SS: The spokesperson of the organization is the President so they deal with speaking to the press and they have an online presence through social media. They would deal with the crises of the day, things around, for example, the pandemic or access to care or physician burnout. My job is to represent the board, to be the interface between the board and the CEO, who is our only employee, to make sure that the board gets the materials that they need in order to make informed decisions and discharge their fiduciary responsibilities in a timely way, make sure they have enough information, the right information, and, feel like they’ve had an opportunity to talk and express their views and come to a decision that they’re comfortable with. I have a number of responsibilities. I sit on the Finance Committee, the Human Resources Committee, and the Governance Committee of course but, my main responsibility I would say, was to help develop and implement on our strategic plan which we call Impact 2040. And I did that in conjunction with the board, but with management and specifically, a woman named Allison Seymour, who was the executive lead, and her team.

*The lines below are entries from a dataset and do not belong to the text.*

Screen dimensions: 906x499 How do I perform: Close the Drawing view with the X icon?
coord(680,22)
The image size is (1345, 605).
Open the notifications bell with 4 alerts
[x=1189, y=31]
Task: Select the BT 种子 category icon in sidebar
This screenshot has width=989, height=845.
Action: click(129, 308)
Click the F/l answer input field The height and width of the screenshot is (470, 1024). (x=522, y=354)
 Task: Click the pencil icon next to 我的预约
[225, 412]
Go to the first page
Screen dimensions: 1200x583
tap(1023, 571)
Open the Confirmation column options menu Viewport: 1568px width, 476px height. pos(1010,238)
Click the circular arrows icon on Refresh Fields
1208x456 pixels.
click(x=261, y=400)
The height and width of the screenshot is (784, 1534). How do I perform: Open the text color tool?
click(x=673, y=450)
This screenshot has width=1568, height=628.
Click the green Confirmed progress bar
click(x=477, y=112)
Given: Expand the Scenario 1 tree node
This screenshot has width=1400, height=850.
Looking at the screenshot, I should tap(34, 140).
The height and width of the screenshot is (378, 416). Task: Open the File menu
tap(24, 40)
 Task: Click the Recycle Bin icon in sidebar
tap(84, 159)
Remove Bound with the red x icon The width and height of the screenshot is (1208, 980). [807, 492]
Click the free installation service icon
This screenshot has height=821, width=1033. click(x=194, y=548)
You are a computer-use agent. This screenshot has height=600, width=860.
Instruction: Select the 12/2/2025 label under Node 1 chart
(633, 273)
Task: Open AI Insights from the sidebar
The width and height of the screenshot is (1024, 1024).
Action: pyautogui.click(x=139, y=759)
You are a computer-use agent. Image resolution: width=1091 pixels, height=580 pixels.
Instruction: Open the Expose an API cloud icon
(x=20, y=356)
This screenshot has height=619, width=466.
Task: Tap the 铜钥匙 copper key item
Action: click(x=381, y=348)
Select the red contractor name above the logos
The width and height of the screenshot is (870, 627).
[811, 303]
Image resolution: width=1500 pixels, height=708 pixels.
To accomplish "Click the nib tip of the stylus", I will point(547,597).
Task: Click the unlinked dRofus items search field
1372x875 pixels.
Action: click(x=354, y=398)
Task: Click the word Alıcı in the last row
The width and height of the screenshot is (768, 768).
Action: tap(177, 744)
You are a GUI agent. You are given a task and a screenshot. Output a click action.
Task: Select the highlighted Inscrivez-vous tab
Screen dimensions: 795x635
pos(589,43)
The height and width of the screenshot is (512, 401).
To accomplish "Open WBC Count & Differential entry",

“I think I came in at the right time. I had a fantastic practice with a great partner and outstanding patients. And I found a lot of joy in medicine.”
Suzanne, setting the spinnaker…
DMacA: You set me up nicely for me for my next question because, as you said, you are coming to the end of your tenure. The obvious question is, what are you going to do next?
SS: Not too much. I think almost 30 years in medical politics is enough. I would love to sit on another board if I had an opportunity, but I’m not sure that I have the skill set outside of medical organizations to sit on another board. I’m going to continue to do locums for a couple of days a week in the Niagara region when I’m in Ontario. In the winter my husband and I go skiing in British Columbia, and we have a boat share on a sailboat for three weeks in the Caribbean, which I think we will probably keep for at least one more year. I have a daughter who’s at school in California, so we will go out and see her and my parents are both alive, elderly, and living in Toronto. And I want to spend some time with them and my siblings, who I’m close to in Toronto.
DMacA: So for my final question, let me bring you back to that 14 year old prospective law student, what would she think of your career?
SS: I think she would have thought that I made the absolutely right choice. There are a lot of physicians who are having some difficulties, wo are feeling burnt out, who are feeling underappreciated. Personally, I never felt that, and although I understand why they feel it, I never did. I was fortunate to take advantage of all the opportunities that the Ontario Medical Association negotiated for Family Physicians. I think I came in at the right time. I had a fantastic practice with a great partner and outstanding patients. And I found a lot of joy in medicine. So I think she would have thought I made the right decision.
DMacA: Thank you very much for taking us through what’s been an incredible journey through all those different roles. Thank you very much for your inspiration and for sharing so much of that with us today.